You know that was intentional. They probably thought she wouldn't have the know-how or resources to get them out quickly. They'd rather someone try to force themselves inside and prompt a standoff where the rightful owner looks like an intruder and gets locked up.
 

Black Ambrosia

Well-Known Member
Naw that was Genuine's ex wife Sole married Prof Griff from Public Enemy in a Moorish "wedding".
They're Moors???

I'm not gonna pretend I was a huge PE fan but I'm definitely looking at all of em different now. For years Flavor Flav looked like an outlier with his drug abuse but, now that I know Chuck D is making excuses for Robert Sylvester Kelly and Professor Griff is a Moor, all I see is a dumpster fire of black men.
 

Crackers Phinn

Either A Blessing Or A Lesson.
They're Moors???

I'm not gonna pretend I was a huge PE fan but I'm definitely looking at all of em different now. For years Flavor Flav looked like an outlier with his drug abuse but, now that I know Chuck D is making excuses for Robert Sylvester Kelly and Professor Griff is a Moor, all I see is a dumpster fire of black men.
Girl all of Public Enemy is Trash. They had us all fooled because Chuck D could complete sentences and them fake NOI dudes wasn't in street clothes but that all them "good black men" hung out with Flavor Flav should have let us know all the apples came from the same tree. Chuck D made excuses for R Pissy because his message was black power only applies to black men. :mad:

KRS One ain't pooh either. He told on hisself with the 13 and good but showed his :moon: with Afrika Bam-touches kids.
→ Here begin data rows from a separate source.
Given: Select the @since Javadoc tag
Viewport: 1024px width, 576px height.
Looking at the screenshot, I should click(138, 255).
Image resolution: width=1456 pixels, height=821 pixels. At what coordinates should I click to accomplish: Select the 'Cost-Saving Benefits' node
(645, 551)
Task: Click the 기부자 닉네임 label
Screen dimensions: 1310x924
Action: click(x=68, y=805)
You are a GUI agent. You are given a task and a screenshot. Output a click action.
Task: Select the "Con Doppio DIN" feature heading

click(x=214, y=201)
Anyhow, here is Sole and Griff's Moorish (Moroccan inspired) "wedding" likely it's a commitment ceremony cuz these dudes don't believe in the white man's piece of paper.


 

Black Ambrosia

Well-Known Member
KRS One ain't pooh either. He told on hisself with the 13 and good but showed his :moon: with Afrika Bam-touches kids.
I vaguely remember the song not sitting well so I looked up the lyrics and I'm not sure if it was him affirming multiple times that the 13 year old was "good" or the narrative about the father that's supposed to make you forget how much he enjoyed her.

You're right. All of them were :censored:
 

naturalgyrl5199

Well-Known Member
I vaguely remember the song not sitting well so I looked up the lyrics and I'm not sure if it was him affirming multiple times that the 13 year old was "good" or the narrative about the father that's supposed to make you forget how much he enjoyed her.

You're right. All of them were :censored:
OMG! Off to read up on it.
 

Tibbar

Well-Known Member
Wow! So many thoughts...
1. How often is this happening?
2. Where is it happening?
3. How do they pick their victims?
4. Are there locations where these tactics are more / less likely to suceed?
5. Are there sufficient laws in place to charge those who attempt this ?

Can't believe he was ROR'd for this. I'd be terrified him or his cronies would come back...

Al Gore's internet can be a wonderful place, but it has certainly allowed previously isolated (potentially dangerous) weirdos to find each other and to feed on each other's craziness and to grow their memberships to increasingly hazardous levels...

* Dark times *
 

naturalgyrl5199

Well-Known Member
My sister is using this Moor foolishness currently in a case with CPS! Two kids in foster care (I just got fingerprints to get them out) and two others with their Dad. Hot mess.
Are they in NY?
There is a couple who had their kids removed and I think they are Moors. Nevertheless the removal was shady AF.